B) Los servicios a los que se refiere la letra anterior son los siguientes:
a) Las cesiones y concesiones de derechos de autor, patentes, licencias, marcas de fábrica o comerciales y los demás derechos de propiedad intelectual o industrial, así como cualesquiera otros derechos similares.
(…)
f) Los de traducción, corrección o composición de textos, así como los prestados por intérpretes.”
De acuerdo con lo expuesto, están sujetas y no exentas del Impuesto sobre el Valor Añadido las prestaciones de servicios de adaptación, traducción y creación de obras literarias efectuadas por la entidad mercantil consultante para empresas editoriales establecidas en el territorio de aplicación del Impuesto sobre el Valor Añadido español.

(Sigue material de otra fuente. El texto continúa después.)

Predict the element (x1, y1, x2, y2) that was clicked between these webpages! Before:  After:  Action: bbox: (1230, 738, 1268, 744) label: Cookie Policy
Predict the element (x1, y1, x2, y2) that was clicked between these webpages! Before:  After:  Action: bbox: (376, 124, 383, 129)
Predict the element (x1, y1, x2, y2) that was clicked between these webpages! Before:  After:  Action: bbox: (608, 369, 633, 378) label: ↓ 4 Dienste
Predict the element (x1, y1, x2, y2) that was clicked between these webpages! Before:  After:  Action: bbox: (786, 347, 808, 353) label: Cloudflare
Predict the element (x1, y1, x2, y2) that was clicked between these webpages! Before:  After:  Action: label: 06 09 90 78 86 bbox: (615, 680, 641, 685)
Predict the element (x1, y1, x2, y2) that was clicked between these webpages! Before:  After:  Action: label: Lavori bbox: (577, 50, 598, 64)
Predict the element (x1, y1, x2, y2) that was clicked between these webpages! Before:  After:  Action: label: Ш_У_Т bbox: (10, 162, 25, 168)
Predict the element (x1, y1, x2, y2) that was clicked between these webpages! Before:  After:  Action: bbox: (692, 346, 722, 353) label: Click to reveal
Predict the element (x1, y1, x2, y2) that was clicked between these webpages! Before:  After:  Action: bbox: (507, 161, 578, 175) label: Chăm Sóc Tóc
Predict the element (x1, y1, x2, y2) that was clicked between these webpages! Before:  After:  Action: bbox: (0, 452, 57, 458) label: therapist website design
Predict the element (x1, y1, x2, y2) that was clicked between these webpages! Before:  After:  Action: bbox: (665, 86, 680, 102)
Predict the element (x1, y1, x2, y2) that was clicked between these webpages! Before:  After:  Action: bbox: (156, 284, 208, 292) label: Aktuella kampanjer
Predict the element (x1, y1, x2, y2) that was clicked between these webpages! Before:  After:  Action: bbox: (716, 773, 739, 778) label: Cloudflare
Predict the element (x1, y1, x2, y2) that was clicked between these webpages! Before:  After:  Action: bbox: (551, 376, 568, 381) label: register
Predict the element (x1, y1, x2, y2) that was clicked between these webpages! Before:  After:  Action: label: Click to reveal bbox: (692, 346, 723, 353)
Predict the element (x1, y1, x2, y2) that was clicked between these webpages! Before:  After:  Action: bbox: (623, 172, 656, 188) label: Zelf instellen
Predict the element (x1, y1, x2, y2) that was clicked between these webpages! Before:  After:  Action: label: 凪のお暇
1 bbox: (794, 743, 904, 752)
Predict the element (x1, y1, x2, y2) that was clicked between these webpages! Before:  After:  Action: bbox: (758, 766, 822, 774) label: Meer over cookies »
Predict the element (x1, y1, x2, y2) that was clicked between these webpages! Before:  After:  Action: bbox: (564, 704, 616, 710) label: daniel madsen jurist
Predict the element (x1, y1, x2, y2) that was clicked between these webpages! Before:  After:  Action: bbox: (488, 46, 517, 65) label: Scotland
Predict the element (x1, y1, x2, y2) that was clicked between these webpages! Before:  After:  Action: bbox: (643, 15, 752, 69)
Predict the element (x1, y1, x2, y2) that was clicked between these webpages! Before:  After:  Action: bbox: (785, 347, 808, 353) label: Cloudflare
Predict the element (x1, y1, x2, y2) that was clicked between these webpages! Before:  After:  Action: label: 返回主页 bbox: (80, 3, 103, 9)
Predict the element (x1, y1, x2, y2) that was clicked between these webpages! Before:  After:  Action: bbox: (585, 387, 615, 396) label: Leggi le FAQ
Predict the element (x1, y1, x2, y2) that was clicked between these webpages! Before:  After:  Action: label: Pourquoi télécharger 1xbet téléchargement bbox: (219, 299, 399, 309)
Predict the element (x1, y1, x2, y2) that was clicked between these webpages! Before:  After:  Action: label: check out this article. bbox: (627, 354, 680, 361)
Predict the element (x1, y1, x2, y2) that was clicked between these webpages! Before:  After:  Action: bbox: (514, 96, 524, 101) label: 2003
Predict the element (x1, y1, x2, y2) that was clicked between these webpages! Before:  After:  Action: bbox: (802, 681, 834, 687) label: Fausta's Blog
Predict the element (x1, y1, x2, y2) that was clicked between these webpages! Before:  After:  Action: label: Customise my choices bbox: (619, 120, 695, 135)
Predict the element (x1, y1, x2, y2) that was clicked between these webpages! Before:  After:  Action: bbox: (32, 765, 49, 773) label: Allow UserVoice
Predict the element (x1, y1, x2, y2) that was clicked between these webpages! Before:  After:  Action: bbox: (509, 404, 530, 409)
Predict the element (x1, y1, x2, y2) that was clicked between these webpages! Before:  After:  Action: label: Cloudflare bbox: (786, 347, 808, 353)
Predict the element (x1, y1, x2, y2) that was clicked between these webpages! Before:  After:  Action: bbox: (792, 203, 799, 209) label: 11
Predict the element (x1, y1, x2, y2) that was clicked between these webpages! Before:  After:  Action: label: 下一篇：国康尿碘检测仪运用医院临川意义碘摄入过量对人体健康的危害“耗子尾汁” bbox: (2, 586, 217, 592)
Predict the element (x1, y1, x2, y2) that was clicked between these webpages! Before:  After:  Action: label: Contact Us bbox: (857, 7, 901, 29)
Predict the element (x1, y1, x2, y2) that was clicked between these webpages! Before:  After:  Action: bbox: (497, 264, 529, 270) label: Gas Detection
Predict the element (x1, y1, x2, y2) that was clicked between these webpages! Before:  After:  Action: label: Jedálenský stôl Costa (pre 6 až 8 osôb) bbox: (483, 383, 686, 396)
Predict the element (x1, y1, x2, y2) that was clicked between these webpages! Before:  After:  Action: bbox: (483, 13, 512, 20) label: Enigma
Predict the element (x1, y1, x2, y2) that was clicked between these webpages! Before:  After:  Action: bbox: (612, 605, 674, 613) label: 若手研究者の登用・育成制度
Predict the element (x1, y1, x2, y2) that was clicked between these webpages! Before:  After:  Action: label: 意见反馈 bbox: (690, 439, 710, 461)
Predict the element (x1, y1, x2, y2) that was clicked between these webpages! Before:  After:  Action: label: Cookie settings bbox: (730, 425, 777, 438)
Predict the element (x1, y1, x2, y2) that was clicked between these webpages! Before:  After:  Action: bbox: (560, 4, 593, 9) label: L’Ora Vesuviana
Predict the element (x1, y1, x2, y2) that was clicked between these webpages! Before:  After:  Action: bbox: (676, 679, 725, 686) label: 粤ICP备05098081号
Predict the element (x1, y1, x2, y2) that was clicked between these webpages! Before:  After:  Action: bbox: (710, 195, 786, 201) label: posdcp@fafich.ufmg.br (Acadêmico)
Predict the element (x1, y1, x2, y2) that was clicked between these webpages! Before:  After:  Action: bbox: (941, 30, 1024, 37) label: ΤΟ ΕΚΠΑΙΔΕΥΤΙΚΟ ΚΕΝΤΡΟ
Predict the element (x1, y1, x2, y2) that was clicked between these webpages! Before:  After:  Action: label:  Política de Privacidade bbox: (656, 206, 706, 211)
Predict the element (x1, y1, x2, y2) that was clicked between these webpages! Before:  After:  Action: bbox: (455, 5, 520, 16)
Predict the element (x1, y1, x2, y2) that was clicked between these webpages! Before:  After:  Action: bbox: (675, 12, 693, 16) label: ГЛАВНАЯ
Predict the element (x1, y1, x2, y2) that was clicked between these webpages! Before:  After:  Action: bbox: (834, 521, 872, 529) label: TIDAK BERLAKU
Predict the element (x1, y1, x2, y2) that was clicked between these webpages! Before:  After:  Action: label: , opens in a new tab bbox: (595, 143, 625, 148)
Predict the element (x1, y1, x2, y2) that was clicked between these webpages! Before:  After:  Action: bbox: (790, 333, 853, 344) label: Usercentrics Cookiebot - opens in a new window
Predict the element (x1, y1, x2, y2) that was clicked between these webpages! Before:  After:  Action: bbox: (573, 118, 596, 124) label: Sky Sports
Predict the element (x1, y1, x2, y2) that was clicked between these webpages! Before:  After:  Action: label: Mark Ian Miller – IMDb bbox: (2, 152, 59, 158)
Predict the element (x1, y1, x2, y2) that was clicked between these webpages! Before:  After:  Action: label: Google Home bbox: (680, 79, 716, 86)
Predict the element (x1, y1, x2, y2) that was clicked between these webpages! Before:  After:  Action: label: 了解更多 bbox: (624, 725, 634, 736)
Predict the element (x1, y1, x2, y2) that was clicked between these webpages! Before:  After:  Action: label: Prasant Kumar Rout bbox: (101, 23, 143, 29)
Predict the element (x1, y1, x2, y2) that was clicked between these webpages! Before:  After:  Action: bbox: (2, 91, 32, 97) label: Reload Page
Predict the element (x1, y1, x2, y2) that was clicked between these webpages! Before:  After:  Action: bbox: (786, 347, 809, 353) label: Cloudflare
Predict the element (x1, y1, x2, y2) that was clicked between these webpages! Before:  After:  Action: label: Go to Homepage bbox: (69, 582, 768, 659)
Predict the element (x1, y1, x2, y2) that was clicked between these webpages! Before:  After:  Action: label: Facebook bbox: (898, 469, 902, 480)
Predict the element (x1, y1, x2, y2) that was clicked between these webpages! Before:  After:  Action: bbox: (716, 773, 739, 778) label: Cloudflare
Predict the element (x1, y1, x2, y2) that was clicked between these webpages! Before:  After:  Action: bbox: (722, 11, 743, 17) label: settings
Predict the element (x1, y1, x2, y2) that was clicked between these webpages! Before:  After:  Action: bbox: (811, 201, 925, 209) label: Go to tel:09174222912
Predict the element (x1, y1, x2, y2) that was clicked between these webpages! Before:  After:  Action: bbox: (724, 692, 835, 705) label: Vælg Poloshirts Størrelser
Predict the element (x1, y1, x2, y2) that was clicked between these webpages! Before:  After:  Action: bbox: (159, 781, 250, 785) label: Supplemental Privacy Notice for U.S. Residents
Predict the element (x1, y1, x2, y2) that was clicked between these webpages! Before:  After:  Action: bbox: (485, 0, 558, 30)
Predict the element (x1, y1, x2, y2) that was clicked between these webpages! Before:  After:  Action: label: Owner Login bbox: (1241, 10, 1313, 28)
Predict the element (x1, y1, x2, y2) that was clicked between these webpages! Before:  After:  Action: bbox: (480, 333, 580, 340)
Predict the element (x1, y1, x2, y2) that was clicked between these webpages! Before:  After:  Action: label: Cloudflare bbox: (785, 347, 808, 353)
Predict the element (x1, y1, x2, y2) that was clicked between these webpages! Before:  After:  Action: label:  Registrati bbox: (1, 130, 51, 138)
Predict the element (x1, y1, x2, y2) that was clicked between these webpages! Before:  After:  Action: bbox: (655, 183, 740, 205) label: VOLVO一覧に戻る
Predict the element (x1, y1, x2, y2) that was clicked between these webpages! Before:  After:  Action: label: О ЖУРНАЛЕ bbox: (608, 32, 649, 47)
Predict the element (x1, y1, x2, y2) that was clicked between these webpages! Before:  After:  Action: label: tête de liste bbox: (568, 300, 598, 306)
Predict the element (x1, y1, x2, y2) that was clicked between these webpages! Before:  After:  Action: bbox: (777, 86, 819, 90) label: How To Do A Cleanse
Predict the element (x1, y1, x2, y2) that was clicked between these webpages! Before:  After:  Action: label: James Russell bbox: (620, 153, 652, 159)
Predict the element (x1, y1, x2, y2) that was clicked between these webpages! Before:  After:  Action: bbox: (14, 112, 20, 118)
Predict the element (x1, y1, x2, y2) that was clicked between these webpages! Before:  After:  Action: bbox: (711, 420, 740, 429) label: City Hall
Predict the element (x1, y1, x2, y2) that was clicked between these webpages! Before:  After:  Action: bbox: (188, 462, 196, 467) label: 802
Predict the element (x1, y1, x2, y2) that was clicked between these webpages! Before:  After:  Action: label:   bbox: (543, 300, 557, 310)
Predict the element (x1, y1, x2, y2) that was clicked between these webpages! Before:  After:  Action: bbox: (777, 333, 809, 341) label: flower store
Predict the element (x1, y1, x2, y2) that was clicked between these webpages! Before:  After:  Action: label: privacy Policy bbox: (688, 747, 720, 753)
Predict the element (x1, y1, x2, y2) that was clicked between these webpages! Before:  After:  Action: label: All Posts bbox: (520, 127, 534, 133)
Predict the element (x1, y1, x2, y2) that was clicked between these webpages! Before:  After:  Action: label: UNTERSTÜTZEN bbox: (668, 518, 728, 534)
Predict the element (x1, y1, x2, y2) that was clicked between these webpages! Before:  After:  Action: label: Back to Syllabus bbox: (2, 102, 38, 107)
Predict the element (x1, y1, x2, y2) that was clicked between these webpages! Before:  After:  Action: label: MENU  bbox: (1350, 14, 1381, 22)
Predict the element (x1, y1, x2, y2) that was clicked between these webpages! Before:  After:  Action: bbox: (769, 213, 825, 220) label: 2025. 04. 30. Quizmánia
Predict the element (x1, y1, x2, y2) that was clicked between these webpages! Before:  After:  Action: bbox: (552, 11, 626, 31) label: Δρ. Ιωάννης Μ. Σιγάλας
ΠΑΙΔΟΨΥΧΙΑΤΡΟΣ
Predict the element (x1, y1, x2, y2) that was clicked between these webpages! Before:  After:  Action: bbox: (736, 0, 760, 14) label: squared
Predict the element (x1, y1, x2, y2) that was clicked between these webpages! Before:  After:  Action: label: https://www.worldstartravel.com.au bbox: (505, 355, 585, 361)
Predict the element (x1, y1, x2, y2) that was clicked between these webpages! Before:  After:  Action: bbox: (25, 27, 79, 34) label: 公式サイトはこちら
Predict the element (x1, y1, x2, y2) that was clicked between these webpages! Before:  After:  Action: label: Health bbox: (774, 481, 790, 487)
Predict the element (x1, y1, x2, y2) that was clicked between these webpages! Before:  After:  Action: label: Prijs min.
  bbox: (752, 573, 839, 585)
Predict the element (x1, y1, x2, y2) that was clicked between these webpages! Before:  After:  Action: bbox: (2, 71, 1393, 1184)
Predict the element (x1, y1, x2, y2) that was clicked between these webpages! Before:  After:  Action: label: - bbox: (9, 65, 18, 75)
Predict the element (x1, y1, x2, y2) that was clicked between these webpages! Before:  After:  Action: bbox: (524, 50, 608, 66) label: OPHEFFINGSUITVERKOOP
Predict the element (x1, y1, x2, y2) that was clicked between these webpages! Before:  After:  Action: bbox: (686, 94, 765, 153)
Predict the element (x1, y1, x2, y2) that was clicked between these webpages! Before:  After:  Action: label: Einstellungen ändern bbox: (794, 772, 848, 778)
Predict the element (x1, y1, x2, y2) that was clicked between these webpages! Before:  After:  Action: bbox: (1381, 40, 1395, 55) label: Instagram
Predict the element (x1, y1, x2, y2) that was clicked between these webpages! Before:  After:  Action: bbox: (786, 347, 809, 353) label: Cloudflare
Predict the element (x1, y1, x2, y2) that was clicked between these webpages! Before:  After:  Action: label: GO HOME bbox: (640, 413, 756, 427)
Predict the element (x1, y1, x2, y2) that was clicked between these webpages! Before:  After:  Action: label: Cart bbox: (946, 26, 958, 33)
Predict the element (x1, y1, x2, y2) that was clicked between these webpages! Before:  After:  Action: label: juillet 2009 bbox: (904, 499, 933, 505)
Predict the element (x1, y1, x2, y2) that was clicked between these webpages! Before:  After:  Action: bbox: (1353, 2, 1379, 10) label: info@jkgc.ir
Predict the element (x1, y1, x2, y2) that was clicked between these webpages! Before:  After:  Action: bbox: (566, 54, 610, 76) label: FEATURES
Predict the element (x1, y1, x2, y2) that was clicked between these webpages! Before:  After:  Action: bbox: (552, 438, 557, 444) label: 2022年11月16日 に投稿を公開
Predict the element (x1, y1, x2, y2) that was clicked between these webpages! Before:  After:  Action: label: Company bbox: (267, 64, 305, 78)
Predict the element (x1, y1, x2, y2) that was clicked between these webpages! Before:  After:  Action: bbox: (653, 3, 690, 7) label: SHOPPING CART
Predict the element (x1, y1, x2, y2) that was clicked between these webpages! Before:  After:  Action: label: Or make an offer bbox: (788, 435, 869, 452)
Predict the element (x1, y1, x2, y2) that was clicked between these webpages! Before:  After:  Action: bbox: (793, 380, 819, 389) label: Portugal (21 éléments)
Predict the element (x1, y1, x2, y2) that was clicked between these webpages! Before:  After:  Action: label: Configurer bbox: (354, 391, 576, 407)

Por otra parte, las prestaciones de servicios de adaptación, traducción y creación de obras literarias efectuadas por la entidad consultante para empresas editoriales no establecidas en el territorio de aplicación del Impuesto sobre el Valor Añadido español, no se entienden efectuadas en el citado territorio, no estando, por tanto, sujetas a dicho Impuesto, según lo establecido en el artículo 70, apartado uno, número 5º, B), letras a) y f) de la Ley 37/1992.
5.- Lo que comunico a Vd. con efectos vinculantes, conforme a lo dispuesto en el apartado 1 del artículo 89 de la Ley 58/2003, de 17 de diciembre, General Tributaria.